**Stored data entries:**
- - -

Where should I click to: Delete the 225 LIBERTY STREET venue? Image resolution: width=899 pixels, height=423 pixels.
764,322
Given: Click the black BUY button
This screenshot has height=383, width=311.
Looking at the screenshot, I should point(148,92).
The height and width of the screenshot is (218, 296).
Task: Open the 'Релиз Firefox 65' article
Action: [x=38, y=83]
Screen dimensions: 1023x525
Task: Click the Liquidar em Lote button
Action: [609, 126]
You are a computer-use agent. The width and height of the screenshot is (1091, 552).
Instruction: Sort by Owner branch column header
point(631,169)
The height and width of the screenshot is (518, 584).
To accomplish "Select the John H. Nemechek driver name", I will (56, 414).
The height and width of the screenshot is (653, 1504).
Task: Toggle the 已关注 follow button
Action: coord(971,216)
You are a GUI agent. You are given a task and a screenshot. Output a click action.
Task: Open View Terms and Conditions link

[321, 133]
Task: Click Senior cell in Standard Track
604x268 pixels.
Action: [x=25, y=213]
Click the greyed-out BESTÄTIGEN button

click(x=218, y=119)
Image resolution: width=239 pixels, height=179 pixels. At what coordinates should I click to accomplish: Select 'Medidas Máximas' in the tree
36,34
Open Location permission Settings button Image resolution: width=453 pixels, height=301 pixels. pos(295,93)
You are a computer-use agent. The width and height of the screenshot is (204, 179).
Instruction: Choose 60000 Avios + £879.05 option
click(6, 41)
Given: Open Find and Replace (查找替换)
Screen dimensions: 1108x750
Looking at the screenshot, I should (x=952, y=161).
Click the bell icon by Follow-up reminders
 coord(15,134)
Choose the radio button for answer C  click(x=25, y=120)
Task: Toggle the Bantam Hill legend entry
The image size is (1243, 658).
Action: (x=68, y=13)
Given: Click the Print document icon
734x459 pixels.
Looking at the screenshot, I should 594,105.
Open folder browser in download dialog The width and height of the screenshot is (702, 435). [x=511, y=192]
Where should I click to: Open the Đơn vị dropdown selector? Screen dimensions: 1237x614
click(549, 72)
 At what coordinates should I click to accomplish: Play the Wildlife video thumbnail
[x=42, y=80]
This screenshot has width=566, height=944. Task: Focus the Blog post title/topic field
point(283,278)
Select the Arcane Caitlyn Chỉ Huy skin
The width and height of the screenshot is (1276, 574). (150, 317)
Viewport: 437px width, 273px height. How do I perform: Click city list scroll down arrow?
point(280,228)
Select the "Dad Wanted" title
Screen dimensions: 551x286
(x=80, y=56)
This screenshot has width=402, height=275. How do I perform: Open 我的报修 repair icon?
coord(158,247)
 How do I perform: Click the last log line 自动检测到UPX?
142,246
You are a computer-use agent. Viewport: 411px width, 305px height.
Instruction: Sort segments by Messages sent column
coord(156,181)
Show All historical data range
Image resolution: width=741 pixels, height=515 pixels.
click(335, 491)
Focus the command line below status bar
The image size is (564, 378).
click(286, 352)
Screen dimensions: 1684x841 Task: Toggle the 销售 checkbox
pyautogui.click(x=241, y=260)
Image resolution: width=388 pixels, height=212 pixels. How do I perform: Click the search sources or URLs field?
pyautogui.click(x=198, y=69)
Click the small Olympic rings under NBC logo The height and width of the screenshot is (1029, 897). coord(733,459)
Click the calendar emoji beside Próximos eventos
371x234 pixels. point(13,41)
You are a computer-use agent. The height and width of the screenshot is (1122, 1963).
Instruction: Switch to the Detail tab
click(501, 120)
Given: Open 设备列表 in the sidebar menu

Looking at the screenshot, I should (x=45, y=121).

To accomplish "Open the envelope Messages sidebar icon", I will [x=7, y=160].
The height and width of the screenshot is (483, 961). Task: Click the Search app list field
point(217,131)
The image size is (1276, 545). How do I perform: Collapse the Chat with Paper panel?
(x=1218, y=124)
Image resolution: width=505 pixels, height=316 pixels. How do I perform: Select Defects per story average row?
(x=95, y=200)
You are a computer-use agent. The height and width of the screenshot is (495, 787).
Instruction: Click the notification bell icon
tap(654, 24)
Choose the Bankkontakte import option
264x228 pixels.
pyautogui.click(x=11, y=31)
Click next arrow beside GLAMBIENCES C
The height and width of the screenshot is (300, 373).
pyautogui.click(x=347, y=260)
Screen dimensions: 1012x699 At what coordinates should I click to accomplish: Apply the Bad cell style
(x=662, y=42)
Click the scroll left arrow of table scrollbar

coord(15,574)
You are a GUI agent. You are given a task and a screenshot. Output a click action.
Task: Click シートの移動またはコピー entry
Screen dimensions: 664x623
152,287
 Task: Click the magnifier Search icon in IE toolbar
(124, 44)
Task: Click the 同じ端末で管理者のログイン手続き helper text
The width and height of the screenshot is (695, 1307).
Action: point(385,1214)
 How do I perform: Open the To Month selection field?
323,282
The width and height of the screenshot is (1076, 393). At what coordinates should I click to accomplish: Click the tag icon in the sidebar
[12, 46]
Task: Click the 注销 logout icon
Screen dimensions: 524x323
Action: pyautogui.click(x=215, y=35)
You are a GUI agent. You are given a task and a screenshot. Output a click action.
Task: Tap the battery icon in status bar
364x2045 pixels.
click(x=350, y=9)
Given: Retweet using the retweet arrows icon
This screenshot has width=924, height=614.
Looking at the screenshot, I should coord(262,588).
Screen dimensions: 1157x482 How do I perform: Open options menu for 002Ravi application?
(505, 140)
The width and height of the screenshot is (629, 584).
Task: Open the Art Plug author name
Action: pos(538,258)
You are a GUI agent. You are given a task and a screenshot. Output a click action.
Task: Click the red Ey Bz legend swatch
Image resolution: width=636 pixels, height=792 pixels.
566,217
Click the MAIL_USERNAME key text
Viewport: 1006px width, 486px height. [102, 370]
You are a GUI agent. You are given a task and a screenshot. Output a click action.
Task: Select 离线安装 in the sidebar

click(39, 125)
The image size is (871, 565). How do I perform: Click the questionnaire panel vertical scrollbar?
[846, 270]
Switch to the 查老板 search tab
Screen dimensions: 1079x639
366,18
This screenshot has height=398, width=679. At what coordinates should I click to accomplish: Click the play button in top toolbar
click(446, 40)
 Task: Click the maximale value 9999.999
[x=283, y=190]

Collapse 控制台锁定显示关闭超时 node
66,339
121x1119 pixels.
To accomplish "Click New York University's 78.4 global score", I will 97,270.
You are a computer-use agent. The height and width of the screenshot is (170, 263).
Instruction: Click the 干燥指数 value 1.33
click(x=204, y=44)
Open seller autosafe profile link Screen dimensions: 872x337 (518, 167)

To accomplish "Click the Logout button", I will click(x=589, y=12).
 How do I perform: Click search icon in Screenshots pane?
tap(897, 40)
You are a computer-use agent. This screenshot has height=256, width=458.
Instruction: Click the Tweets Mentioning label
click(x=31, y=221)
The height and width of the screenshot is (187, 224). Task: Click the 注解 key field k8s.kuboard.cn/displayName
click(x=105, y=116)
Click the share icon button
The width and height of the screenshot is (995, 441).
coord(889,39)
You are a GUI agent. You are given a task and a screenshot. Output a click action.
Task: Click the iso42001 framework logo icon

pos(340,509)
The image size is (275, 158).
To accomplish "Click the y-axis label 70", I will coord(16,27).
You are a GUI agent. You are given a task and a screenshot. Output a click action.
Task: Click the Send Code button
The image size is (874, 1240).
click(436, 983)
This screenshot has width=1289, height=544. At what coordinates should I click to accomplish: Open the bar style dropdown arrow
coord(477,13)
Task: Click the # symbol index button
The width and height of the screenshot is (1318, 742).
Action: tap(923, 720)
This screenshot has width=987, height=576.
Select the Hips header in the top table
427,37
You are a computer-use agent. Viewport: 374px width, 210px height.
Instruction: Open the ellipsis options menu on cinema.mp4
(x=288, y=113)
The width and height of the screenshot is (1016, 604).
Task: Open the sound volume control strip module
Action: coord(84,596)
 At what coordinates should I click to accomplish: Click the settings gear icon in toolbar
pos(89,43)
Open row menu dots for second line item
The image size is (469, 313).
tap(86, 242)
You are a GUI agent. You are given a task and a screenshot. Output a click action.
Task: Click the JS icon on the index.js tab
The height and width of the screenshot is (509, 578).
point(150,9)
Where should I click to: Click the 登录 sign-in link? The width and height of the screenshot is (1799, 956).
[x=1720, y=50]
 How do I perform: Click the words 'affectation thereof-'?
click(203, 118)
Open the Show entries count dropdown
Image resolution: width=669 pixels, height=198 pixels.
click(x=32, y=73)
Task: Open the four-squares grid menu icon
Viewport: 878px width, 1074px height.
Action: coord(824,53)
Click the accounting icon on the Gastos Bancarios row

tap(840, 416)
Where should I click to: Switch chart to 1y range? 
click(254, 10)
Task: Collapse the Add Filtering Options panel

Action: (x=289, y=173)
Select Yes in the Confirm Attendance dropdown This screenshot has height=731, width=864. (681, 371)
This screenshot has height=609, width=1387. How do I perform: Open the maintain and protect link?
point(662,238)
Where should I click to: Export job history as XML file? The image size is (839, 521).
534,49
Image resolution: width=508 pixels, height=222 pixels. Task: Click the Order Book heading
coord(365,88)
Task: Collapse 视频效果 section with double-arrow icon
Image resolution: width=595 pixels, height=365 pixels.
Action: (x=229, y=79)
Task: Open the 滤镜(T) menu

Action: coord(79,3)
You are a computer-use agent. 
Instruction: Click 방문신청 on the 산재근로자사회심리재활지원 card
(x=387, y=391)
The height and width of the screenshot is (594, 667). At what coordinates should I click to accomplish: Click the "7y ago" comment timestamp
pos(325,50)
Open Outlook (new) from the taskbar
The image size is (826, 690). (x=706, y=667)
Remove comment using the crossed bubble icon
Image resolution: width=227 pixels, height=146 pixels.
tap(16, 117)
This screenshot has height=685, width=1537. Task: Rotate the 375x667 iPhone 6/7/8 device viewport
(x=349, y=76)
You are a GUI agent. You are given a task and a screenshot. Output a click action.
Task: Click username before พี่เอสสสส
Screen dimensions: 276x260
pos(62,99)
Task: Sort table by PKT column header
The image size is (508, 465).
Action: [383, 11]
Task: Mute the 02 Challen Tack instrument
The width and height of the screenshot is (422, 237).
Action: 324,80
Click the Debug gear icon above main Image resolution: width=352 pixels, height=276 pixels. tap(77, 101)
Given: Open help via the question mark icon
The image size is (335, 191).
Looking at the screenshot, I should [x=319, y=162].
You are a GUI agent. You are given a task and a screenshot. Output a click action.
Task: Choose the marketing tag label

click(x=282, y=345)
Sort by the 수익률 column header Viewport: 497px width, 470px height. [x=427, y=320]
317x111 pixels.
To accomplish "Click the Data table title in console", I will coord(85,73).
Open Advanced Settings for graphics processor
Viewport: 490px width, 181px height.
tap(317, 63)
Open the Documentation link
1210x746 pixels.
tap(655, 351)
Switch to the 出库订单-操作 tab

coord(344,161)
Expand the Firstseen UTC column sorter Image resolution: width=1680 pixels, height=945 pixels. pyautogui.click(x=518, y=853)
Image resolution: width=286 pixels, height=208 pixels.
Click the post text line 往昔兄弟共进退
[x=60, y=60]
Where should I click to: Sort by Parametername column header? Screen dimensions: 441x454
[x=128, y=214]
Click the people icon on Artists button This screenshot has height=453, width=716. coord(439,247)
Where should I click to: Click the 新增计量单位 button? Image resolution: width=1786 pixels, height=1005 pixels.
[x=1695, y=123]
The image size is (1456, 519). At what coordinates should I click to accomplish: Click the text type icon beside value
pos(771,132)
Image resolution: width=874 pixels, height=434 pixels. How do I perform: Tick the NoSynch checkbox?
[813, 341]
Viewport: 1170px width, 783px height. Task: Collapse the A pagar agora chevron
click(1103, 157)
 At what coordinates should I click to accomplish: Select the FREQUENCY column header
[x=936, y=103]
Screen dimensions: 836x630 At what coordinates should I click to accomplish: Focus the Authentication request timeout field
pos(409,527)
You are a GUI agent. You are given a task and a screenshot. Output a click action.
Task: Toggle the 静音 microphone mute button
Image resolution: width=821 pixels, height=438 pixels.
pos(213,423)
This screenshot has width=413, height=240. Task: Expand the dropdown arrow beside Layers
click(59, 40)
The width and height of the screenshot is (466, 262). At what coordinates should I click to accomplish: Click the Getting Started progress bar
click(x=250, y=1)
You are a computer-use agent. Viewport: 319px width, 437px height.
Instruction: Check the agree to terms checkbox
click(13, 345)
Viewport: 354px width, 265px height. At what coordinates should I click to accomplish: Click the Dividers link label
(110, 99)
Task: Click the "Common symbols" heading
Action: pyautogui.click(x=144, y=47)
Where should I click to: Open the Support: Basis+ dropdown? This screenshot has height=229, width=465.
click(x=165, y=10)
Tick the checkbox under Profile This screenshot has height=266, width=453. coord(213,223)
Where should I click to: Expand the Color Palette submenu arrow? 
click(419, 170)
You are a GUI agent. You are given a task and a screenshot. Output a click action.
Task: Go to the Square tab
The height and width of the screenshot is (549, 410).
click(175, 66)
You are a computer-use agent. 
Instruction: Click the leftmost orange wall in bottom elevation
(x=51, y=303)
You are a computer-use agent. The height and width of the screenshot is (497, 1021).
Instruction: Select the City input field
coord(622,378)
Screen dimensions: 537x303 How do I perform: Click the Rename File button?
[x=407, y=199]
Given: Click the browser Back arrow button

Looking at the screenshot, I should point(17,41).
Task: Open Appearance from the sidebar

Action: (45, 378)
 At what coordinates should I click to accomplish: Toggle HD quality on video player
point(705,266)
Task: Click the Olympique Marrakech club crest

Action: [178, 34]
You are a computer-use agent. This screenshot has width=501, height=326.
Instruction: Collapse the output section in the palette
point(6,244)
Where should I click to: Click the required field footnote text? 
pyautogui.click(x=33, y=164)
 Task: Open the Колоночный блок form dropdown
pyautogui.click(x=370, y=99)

- - -

Take every line above that includes "index" and list it.

**Response below:**
Task: Click the # symbol index button
Task: Click the JS icon on the index.js tab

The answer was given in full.